Le Conseil électoral provisoire (CEP) a enregistré, ce mardi 14 juillet, le premier regroupement de partis politiques inscrit dans le cadre du processus d'enregistrement des regroupements en vue des prochaines élections. Cette avancée intervient au lendemain de l'ouverture officielle des inscriptions, une première journée au cours de laquelle aucun regroupement ne s'était présenté.
Le premier dossier accepté est celui du regroupement Haïti aux Haïtiens. Son secrétaire général, Chesnel Joseph, a indiqué que le groupement était venu accomplir son devoir civique en se conformant aux exigences du CEP. Il a invité les autres groupements politiques à suivre la même démarche afin de favoriser le bon déroulement du processus électoral.
Tout en saluant l'ouverture des inscriptions, Chesnel Joseph a toutefois rappelé que la tenue d'élections crédibles demeure étroitement liée à l'amélioration du climat sécuritaire. Selon lui, la sécurité constitue une condition essentielle à l'organisation d'un scrutin.

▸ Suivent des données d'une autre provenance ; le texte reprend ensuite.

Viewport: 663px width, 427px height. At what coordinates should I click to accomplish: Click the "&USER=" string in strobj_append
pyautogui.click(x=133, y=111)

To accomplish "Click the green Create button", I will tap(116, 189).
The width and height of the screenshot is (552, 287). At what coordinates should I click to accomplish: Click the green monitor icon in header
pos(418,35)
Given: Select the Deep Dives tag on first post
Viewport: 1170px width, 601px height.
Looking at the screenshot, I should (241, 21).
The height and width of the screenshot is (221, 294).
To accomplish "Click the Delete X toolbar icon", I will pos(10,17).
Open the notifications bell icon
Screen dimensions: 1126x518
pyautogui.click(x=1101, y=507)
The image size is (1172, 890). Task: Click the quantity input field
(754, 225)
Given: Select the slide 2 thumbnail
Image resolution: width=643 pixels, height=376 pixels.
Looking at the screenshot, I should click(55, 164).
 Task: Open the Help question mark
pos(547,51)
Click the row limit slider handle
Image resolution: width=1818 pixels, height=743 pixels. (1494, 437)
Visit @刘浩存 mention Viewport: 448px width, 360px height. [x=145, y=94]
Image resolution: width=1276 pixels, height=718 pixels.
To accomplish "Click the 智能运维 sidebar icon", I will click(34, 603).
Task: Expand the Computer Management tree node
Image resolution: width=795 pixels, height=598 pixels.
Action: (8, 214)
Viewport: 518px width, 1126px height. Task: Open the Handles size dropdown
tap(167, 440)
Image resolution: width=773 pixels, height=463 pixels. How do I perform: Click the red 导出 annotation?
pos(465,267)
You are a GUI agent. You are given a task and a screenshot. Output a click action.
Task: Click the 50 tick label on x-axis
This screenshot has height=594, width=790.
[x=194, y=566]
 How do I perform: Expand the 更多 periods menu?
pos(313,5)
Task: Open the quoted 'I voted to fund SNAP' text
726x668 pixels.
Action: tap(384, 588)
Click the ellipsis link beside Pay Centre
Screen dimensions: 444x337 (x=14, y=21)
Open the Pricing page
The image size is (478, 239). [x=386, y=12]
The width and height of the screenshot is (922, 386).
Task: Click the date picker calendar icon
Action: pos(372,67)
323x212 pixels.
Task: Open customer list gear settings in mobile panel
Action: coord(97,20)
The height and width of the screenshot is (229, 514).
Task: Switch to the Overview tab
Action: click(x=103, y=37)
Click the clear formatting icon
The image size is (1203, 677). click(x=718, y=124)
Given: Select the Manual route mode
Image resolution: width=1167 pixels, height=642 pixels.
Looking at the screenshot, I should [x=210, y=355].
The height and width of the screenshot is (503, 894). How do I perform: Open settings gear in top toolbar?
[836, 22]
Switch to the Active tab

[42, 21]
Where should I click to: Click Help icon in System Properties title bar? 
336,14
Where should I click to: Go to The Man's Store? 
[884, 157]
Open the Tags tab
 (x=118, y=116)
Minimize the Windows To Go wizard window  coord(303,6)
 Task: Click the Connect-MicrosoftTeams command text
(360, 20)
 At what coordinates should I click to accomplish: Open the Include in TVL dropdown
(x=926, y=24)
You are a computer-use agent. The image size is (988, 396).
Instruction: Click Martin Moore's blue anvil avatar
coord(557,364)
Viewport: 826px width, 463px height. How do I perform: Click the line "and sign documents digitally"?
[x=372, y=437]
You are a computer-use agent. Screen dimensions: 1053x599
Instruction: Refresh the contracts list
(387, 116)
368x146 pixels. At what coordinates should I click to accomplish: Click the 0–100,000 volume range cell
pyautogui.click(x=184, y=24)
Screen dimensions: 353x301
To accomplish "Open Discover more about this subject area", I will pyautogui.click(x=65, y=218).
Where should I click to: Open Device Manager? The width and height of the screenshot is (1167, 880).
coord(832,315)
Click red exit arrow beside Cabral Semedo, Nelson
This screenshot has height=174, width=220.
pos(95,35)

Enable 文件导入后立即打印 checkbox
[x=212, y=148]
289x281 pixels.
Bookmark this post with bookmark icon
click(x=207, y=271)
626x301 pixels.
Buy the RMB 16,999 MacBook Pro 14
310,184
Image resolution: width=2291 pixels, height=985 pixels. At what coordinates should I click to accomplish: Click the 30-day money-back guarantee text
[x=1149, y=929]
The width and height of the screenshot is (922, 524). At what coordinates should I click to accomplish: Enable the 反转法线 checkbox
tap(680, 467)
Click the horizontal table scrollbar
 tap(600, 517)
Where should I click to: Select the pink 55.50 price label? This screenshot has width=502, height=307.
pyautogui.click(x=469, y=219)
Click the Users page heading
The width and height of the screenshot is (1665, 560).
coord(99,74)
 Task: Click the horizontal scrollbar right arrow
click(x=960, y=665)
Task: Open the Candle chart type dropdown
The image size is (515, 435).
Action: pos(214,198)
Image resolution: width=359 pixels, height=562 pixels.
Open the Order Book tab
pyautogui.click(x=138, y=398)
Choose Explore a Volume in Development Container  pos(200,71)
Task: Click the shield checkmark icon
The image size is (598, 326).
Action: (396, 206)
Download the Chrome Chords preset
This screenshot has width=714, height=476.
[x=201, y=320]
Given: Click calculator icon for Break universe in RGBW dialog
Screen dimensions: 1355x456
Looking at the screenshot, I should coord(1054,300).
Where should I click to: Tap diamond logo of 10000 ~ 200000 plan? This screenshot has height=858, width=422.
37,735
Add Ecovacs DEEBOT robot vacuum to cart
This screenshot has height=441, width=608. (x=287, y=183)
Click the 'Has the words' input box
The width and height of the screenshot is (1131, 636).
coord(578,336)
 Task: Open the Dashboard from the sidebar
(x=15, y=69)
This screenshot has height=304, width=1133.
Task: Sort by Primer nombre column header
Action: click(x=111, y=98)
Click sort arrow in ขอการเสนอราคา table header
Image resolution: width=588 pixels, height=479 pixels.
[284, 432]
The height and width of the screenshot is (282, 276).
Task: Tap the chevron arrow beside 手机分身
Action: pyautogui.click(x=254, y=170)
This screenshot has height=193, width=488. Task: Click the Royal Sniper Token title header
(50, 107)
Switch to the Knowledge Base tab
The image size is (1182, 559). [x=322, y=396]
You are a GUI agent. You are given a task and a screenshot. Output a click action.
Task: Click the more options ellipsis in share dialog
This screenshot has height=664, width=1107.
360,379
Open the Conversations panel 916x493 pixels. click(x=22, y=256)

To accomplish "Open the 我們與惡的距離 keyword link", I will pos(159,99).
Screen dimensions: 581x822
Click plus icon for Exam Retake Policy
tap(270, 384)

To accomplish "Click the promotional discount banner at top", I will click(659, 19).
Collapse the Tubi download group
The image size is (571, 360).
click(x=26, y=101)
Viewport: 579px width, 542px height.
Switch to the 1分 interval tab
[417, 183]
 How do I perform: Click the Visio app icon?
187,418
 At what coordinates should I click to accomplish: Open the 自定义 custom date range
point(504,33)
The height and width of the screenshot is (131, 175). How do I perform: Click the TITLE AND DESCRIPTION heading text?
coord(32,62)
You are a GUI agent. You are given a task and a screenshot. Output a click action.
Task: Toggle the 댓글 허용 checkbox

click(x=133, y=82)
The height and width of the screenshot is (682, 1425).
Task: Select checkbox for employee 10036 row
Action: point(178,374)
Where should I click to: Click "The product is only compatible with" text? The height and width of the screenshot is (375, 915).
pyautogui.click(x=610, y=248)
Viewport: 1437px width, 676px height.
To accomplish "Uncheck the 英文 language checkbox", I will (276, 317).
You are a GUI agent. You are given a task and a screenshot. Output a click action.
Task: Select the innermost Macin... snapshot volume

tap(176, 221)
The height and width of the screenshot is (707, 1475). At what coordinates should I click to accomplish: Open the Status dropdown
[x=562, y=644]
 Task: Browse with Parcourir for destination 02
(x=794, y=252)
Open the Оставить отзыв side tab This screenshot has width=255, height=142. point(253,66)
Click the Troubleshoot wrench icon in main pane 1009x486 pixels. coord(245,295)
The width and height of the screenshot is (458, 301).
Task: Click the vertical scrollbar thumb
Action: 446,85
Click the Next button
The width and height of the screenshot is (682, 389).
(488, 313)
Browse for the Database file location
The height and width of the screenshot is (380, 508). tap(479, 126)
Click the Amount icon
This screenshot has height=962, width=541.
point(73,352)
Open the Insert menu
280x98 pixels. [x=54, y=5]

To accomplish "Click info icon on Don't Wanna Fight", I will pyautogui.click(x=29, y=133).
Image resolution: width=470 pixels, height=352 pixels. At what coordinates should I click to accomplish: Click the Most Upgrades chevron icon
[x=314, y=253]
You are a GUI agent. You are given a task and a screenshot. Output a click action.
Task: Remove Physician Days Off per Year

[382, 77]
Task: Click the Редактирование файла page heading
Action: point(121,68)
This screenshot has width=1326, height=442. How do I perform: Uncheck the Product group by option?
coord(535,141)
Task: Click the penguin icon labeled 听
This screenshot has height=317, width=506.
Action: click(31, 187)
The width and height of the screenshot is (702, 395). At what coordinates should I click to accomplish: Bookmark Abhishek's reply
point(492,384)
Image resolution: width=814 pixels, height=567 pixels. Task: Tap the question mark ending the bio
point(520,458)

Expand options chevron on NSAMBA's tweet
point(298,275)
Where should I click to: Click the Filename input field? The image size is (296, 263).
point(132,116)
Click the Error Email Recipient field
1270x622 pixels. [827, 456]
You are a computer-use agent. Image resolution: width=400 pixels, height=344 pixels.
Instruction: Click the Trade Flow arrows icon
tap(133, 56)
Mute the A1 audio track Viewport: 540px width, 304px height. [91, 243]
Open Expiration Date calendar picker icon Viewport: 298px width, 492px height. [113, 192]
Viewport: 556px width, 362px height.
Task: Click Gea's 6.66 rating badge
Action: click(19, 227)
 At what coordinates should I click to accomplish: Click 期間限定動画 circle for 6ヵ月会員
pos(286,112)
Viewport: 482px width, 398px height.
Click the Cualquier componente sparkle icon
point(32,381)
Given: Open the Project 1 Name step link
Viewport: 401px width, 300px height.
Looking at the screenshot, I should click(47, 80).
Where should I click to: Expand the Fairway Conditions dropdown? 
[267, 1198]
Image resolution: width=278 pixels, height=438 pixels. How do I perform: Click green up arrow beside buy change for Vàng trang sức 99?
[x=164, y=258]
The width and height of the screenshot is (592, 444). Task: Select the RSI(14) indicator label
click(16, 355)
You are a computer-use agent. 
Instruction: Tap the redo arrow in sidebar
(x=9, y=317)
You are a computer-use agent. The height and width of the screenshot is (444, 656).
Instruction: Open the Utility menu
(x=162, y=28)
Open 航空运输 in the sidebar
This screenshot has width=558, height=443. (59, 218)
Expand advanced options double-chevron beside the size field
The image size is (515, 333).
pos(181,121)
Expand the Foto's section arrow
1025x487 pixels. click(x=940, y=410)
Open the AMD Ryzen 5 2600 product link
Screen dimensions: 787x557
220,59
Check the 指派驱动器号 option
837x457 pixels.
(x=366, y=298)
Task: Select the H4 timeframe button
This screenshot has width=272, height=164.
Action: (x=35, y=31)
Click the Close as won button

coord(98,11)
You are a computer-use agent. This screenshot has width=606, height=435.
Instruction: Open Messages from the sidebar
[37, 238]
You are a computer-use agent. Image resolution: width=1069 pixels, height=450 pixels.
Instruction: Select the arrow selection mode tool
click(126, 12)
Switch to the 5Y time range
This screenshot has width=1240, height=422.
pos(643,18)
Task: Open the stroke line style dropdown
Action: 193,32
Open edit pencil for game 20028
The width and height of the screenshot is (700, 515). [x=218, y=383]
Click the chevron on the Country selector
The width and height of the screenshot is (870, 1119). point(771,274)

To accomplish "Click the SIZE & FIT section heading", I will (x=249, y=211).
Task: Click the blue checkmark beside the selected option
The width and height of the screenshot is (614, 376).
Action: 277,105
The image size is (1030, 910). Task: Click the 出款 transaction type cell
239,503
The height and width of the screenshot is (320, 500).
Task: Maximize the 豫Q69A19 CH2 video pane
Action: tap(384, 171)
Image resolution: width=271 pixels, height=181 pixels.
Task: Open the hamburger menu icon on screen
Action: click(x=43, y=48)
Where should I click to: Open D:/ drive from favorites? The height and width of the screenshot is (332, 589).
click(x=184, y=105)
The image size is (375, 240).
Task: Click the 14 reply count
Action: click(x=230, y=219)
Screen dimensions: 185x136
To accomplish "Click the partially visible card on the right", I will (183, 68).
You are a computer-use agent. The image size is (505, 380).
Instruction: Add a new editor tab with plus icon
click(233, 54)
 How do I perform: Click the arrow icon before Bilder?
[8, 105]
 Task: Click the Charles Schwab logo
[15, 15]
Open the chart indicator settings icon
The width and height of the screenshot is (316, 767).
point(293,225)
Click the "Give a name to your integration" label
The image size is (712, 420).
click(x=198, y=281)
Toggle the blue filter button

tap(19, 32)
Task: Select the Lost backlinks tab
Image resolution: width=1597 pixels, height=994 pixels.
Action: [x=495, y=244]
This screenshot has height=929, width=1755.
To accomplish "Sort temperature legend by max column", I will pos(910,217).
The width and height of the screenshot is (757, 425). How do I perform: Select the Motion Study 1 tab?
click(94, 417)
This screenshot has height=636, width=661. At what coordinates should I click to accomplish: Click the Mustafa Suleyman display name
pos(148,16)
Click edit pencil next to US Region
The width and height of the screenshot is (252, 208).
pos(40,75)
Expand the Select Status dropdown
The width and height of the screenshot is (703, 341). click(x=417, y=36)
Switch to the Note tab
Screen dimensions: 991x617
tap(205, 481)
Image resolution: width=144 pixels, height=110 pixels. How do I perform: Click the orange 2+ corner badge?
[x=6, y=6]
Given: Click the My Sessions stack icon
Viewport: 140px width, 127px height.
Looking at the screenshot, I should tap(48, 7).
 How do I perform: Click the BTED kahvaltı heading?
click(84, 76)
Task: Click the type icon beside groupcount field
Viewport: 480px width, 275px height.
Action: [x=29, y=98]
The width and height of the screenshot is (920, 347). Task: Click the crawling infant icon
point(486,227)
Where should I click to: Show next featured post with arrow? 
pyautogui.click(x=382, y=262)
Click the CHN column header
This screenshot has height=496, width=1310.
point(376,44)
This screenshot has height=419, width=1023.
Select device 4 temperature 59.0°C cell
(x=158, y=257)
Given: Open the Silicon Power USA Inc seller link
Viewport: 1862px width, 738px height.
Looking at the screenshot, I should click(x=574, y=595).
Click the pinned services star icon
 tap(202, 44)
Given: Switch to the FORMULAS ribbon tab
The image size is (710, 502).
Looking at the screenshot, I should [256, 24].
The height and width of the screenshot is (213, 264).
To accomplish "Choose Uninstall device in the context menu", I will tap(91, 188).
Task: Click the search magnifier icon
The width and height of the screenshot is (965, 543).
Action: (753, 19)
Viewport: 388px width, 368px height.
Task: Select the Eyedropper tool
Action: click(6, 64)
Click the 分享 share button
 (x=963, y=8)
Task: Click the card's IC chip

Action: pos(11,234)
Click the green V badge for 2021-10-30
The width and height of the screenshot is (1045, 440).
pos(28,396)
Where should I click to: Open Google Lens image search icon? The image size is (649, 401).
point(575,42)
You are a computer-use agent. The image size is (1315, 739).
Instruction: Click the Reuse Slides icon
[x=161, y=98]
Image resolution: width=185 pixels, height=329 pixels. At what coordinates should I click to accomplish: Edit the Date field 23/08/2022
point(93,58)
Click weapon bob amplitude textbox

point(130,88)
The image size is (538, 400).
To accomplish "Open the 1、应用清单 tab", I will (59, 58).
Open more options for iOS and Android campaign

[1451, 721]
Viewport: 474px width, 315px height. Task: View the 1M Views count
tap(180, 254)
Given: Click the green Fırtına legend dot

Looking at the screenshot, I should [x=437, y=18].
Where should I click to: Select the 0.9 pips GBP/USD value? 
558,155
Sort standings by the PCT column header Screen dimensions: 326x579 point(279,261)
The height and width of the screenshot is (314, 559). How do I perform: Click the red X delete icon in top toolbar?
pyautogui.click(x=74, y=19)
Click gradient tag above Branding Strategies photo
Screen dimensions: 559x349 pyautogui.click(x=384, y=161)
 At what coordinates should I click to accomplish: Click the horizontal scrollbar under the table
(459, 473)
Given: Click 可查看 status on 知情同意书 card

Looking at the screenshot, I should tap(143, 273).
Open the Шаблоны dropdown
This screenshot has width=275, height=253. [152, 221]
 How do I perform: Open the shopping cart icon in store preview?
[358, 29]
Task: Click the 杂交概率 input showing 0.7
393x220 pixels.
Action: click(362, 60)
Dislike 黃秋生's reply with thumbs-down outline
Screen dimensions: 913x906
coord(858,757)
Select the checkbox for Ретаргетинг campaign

En revanche, le regroupement Alternative pour le Changement d'Haïti n'a pas pu finaliser son inscription. Ses représentants, Osner Joseph et Fervil Max Rony, ont expliqué que leur dossier ne répondait pas aux critères fixés par le décret électoral, notamment l'obligation de réunir au moins dix partis politiques au sein d'un regroupement. Leur structure n'en compte actuellement que trois.
Osner Joseph a affirmé que cette exigence leur a été signalée seulement lors de leur passage au CEP. « Lorsqu'on a posé la question, on nous a répondu que cette condition figure dans le décret électoral du 2 juin, alors que nous n'en avions pas connaissance », a-t-il déclaré.
Les responsables du groupement ont annoncé leur intention d'engager des discussions avec d'autres partis partageant leur vision afin de satisfaire aux exigences légales et compléter leur dossier d'inscription.
Le CEP poursuit ainsi la réception des dossiers des groupements politiques, une étape considérée comme essentielle dans le cadre de la préparation des prochaines échéances électorales.